Lei do Combustível do Futuro: governo define regras para biodiesel, etanol e SAF

04 de março de 2026

Tempo estimado de leitura: 2 minutos

As primeiras resoluções que regulamentam a Lei do Combustível do Futuro foram aprovadas pelo Conselho Nacional de Política Energética (CNPE), marcando o início da fase operacional da política. 

Com isso, a legislação deixa o campo das diretrizes gerais e passa a estabelecer regras concretas para mistura obrigatória, certificação e metas de descarbonização. 

A medida impacta diretamente os setores de combustíveis, biocombustíveis, aviação e gás renovável. 

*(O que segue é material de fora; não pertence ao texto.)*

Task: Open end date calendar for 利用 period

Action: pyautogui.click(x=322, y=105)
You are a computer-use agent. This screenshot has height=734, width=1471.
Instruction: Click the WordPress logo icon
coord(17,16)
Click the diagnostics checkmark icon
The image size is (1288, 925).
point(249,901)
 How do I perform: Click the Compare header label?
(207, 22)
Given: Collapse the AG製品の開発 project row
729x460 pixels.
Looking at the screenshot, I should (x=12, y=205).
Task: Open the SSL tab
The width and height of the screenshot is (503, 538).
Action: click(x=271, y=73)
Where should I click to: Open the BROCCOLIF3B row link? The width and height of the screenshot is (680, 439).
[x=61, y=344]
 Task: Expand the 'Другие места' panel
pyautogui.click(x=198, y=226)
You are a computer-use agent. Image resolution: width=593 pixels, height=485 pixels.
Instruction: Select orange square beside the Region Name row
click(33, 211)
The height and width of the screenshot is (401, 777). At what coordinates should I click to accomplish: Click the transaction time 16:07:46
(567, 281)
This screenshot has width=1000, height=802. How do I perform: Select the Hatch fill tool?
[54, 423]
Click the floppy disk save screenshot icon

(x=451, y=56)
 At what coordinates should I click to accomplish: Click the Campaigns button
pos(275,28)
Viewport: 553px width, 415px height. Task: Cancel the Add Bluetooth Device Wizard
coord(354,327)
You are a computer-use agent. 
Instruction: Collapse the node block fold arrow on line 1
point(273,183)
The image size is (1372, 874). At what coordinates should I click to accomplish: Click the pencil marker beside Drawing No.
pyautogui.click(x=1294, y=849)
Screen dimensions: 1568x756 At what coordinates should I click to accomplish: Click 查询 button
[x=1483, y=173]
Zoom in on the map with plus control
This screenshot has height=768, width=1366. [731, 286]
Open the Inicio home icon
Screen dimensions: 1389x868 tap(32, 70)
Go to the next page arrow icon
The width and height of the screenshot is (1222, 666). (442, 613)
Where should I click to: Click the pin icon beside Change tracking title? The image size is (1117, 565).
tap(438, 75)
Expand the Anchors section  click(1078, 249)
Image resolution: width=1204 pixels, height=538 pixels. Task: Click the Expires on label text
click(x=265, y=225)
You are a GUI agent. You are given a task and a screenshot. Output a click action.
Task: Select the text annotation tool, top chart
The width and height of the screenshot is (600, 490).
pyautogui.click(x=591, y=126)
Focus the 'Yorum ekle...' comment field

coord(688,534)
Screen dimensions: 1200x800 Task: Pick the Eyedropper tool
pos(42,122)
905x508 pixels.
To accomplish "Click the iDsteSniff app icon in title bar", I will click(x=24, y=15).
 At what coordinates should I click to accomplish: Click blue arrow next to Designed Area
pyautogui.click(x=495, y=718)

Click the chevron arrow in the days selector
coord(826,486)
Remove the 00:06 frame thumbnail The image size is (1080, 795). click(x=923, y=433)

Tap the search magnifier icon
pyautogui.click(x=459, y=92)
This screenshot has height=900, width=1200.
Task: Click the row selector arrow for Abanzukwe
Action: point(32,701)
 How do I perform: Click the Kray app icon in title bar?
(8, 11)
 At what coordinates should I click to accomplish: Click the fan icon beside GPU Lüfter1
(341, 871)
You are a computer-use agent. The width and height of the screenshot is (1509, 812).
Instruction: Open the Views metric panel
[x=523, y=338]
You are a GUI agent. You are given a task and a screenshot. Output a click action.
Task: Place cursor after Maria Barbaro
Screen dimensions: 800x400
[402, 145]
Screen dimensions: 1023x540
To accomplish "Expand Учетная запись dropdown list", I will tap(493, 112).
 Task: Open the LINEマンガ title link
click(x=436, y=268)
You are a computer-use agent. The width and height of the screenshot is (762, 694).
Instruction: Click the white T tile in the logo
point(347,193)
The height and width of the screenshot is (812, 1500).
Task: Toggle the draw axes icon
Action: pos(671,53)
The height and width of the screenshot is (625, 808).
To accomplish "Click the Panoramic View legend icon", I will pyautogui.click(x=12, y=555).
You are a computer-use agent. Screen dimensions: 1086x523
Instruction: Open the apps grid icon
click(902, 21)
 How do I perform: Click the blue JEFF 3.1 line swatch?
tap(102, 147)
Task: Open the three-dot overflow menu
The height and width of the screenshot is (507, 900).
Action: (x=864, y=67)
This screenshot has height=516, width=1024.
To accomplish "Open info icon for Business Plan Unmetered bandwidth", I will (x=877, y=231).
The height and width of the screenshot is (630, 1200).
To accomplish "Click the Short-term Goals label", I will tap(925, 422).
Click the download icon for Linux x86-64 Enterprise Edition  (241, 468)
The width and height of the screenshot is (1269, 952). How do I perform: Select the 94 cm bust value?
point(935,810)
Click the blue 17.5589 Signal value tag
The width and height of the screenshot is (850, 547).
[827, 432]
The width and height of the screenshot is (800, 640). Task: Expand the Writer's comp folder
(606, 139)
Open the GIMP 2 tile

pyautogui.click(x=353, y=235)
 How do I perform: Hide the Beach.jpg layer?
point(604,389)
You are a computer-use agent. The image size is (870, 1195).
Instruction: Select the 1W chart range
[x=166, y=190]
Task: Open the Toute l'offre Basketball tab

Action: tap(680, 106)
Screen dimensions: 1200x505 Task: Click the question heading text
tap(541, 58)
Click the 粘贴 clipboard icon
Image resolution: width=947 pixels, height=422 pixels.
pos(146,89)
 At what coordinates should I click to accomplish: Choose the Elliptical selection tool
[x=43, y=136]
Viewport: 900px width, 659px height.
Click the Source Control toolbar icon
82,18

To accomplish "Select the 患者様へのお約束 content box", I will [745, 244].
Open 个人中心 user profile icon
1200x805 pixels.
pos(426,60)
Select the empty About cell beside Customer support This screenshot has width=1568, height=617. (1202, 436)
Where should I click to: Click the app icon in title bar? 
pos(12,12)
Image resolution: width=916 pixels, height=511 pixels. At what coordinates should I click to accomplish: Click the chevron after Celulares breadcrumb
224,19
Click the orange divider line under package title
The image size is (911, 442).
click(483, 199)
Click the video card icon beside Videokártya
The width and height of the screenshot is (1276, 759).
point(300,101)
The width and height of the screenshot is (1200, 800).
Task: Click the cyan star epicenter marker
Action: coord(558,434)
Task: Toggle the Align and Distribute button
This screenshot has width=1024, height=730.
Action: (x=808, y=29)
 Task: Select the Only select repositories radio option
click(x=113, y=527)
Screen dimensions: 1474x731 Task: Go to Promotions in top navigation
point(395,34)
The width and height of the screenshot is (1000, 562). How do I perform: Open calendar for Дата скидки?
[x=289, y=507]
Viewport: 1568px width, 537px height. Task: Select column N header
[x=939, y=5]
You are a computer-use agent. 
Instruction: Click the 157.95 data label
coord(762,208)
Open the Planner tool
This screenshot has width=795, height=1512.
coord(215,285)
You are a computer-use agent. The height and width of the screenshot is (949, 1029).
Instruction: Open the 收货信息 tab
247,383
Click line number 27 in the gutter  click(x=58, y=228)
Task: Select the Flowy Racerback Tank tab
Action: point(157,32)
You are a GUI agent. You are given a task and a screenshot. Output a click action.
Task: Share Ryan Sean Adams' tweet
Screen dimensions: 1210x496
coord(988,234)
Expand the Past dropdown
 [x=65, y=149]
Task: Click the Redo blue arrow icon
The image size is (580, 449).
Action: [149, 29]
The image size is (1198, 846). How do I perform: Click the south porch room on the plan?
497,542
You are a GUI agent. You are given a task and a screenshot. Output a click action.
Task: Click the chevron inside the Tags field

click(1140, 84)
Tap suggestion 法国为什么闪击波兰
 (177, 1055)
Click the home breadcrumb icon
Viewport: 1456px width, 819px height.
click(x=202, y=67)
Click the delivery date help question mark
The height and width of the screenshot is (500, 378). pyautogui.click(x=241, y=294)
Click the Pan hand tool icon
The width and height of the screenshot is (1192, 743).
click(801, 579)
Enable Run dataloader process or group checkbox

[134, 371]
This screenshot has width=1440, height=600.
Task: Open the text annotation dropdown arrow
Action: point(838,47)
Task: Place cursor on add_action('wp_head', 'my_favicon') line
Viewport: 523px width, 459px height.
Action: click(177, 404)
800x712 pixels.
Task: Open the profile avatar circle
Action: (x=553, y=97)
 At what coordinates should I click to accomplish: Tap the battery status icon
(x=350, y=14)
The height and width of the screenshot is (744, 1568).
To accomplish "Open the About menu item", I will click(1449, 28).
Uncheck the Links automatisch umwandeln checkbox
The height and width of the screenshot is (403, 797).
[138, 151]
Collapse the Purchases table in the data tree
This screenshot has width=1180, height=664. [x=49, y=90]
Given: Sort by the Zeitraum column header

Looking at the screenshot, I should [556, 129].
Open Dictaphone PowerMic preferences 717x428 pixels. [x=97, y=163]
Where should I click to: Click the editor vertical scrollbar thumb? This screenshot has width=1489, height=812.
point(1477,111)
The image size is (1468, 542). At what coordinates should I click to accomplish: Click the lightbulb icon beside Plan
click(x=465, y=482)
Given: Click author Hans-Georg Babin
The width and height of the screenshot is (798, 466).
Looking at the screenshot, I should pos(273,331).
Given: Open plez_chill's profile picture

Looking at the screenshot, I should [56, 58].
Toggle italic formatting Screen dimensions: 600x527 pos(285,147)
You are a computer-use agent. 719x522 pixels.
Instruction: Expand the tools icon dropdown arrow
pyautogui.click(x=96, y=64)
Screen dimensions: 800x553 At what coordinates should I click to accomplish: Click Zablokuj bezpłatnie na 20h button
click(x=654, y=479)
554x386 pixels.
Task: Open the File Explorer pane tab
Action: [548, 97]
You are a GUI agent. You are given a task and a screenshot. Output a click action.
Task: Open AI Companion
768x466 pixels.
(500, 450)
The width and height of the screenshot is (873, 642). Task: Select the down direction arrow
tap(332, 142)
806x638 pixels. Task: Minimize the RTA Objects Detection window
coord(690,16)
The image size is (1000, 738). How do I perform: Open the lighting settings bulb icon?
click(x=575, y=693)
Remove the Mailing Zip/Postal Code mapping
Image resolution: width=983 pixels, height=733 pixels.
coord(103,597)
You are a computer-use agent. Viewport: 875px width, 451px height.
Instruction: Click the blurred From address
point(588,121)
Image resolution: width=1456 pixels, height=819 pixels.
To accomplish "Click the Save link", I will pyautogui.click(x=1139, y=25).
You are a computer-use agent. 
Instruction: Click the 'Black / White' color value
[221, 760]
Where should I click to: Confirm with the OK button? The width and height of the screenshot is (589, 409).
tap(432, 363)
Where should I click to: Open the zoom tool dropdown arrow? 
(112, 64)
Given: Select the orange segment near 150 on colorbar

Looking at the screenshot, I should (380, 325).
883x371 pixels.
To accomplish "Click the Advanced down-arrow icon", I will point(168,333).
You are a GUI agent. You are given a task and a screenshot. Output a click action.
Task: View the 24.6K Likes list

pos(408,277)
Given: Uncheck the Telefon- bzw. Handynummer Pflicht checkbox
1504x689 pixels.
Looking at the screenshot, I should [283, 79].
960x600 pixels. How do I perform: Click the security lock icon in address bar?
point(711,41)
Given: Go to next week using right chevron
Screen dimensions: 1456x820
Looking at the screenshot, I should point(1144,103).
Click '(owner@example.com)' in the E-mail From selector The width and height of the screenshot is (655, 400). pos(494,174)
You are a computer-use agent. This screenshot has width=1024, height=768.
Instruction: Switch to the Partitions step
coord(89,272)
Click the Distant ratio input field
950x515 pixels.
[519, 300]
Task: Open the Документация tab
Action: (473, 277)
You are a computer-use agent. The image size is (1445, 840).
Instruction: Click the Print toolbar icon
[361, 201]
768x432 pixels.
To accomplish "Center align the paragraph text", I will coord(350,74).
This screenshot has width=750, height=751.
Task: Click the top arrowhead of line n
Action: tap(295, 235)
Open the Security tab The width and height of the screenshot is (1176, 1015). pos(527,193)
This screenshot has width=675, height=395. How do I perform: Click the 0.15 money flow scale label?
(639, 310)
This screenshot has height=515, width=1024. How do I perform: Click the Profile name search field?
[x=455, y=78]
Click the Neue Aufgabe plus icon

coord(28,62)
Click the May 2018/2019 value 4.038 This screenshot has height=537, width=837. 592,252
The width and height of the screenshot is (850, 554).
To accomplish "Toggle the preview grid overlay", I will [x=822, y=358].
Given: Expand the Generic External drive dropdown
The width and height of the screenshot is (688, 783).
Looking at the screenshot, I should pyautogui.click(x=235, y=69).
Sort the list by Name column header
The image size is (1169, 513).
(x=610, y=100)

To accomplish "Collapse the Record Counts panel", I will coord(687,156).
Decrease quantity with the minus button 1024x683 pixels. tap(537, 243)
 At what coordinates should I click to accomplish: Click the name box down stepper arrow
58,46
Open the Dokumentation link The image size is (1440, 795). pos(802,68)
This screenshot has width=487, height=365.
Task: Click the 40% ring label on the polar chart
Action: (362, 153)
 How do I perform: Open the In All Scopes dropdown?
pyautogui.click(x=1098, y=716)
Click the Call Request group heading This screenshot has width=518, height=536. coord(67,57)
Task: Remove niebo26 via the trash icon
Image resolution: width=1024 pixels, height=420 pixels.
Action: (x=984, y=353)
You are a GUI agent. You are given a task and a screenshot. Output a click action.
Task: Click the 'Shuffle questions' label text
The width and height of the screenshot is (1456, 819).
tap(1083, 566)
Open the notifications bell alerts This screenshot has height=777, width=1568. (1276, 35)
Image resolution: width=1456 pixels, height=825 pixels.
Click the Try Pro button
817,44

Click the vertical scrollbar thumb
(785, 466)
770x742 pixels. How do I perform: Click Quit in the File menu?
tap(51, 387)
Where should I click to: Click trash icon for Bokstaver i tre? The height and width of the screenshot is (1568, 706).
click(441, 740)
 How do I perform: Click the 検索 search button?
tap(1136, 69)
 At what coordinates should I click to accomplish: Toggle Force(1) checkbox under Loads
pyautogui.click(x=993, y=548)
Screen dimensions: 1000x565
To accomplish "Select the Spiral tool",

O que é a Lei do Combustível do Futuro 

lei cria um conjunto de instrumentos para ampliar o uso de combustíveis renováveis e reduzir as emissões de gases de efeito estufa na matriz energética brasileira. 

Entre os principais pilares estão: 

  • Aumento gradual da mistura de biodiesel no diesel 
  • Elevação da mistura obrigatória de etanol na gasolina 
  • Criação de metas para o combustível sustentável de aviação (SAF) 
  • Incentivo à produção e uso de biometano 

A proposta é consolidar o Brasil como protagonista global na transição energética, aproveitando sua liderança histórica em etanol e biodiesel. 

O que foi aprovado nas resoluções 

As resoluções do CNPE detalham como as metas previstas em lei serão aplicadas na prática. 

Biodiesel: novo cronograma de mistura 

Foi confirmado o cronograma de aumento da mistura obrigatória de biodiesel no diesel fóssil, com elevação gradual do percentual nos próximos anos. 

O objetivo é dar previsibilidade ao setor produtivo e estimular investimentos na ampliação da capacidade instalada das usinas. 

Etanol na gasolina 

As resoluções também estabelecem parâmetros técnicos e operacionais para eventual aumento do percentual de etanol anidro na gasolina, condicionando a mudança a testes de desempenho e segurança veicular. 

O tema é considerado estratégico por reduzir emissões e diminuir a dependência de gasolina pura. 

Combustível Sustentável de Aviação (SAF) 

Um dos pontos centrais é a regulamentação inicial do SAF, com definição de: 

  • Diretrizes para certificação 
  • Critérios de sustentabilidade 
  • Metodologia para comprovação de redução de emissões 

O setor aéreo passa a ter um marco regulatório mais claro para estruturar contratos e investimentos de longo prazo. 

Biometano 

As resoluções estabelecem bases para integração do biometano à matriz energética, com diretrizes para comercialização e uso em substituição ao gás natural fóssil. 

O segmento é visto como uma das principais frentes de crescimento nos próximos anos. 

Leia também 

Segurança jurídica e previsibilidade regulatória 

Ao definir critérios técnicos e cronogramas, o governo reduz incertezas regulatórias. 

Para investidores e produtores, isso significa: 

  • Maior previsibilidade de demanda 
  • Sinalização clara de mercado 
  • Ambiente mais seguro para expansão de plantas industriais 

O avanço também dialoga com compromissos climáticos assumidos pelo Brasil em fóruns internacionais. O movimento reforça o posicionamento estratégico do país na agenda climática e pode atrair novos investimentos para a indústria de energia limpa.